Quando soube que estava esperando o Rafael, eu vivia em situação de rua. Comecei a perceber os sintomas e fui procurar minha mãe. Ela me deu a opção de interromper, mas eu disse que não, que queria manter a gestação — não sou contra o aborto, defendo que quem é dono do corpo possa decidir o que fazer com ele, e eu decidi ter meu filho.
Quando o Rafael tinha quatro meses, ela me colocou para fora de casa pela segunda vez. Disse: 'Você vai, mas meu neto fica', e me fez assinar um papel abrindo mão dele.
Deixar meu filho para trás foi desesperador, como se eu tivesse sido amputado. Voltamos a conviver alguns anos depois e ele só soube como foi concebido já adulto, aos 21 anos, quando escrevi meu primeiro livro. Eu tinha medo de contar antes e essa informação mexer com a cabeça dele, mas isso deixou a gente ainda mais próximo.

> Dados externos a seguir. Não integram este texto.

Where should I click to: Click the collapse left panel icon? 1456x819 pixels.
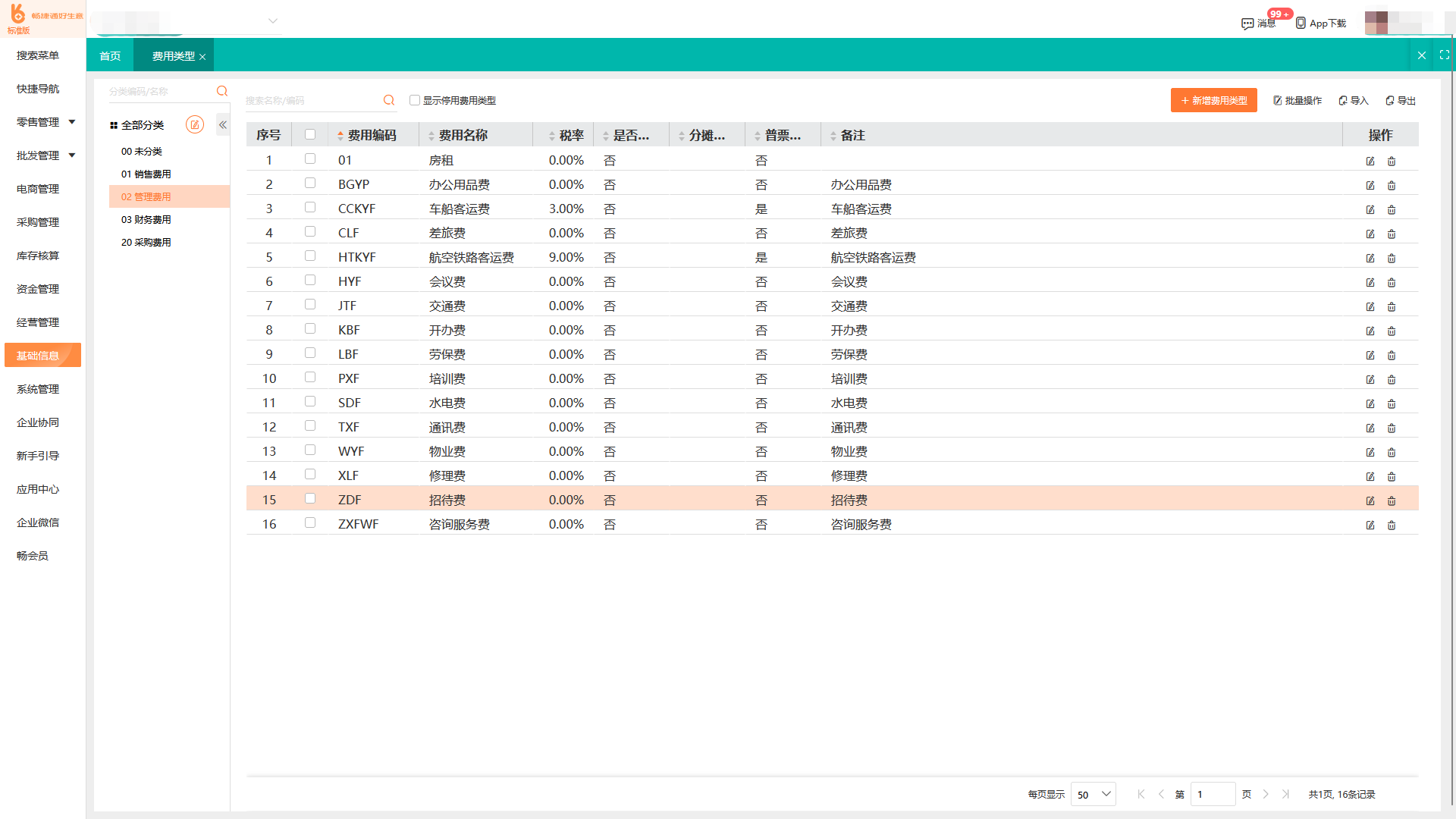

O que deu uma balançada na relação foi quando eu decidi passar pela transição de gênero, aos 48 anos, e fazer a cirurgia de retirada dos seios.
Meu filho passou nove meses sem falar comigo. Quando a gente decide fazer uma transição, tudo ao nosso redor balança. Até hoje ele tenta entender e me respeitar, mas vejo que ainda é difícil.

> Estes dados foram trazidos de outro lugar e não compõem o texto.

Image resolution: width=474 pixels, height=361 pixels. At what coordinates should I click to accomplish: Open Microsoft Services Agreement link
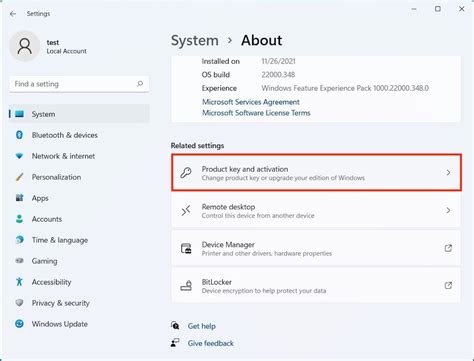click(251, 102)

Fui a primeira pessoa a saber que o Matheus estava chegando. Meu filho não me chama mais de mãe, mas também não consegue me chamar de pai. Até meu neto nascer, ele me chamava de Jordhan, mas depois passou a me chamar de vovô. Acho que essa é uma solução que deixa nós dois confortáveis.
Tenho a sensação que meu neto veio para zerar uma história familiar muito conturbada. Ele é um divisor de águas na nossa família: os pais deles têm uma união bacana, ele recebe uma educação maravilhosa e muito amor. Isso é uma revolução.
Com a internet e com tudo que eu já fiz [Jordhan é autor de três livros e dá palestras contando sua história], o Matheus vai saber quem é o avô. Quando ele perguntar, vou explicar. E acho que será muito tranquilo, porque essa geração tem outra pegada, eles não estão preocupados se você usa azul ou rosa.
Agora, por conta da pandemia, estou há um tempão sem vê-lo — eu moro em Maricá e ele em Niterói [cerca de 35 quilômetros separam as duas cidades fluminenses]. Eu sou muito apaixonado por ele, sou um avô babão. Estou morrendo de saudades, mas recebo fotos e áudios dele pelo WhatsApp, às vezes falamos por vídeo. Graças a Deus existe a tecnologia.
Por ter feito a transição perto dos 50 anos, conheço os dois lados da moeda e sei o que é sofrer com a violência machista que é imposta às mulheres. Enquanto homem, eu me recuso a reproduzir essa violência e é isso que quero ensinar ao meu neto: que ele não precisa reproduzir o machismo para ser homem."
Jordhan Lessa tem 54 anos, mora em Maricá (RJ) e é guarda municipal, palestrante e escritor. Ele é avô de Matheus, de 4 anos.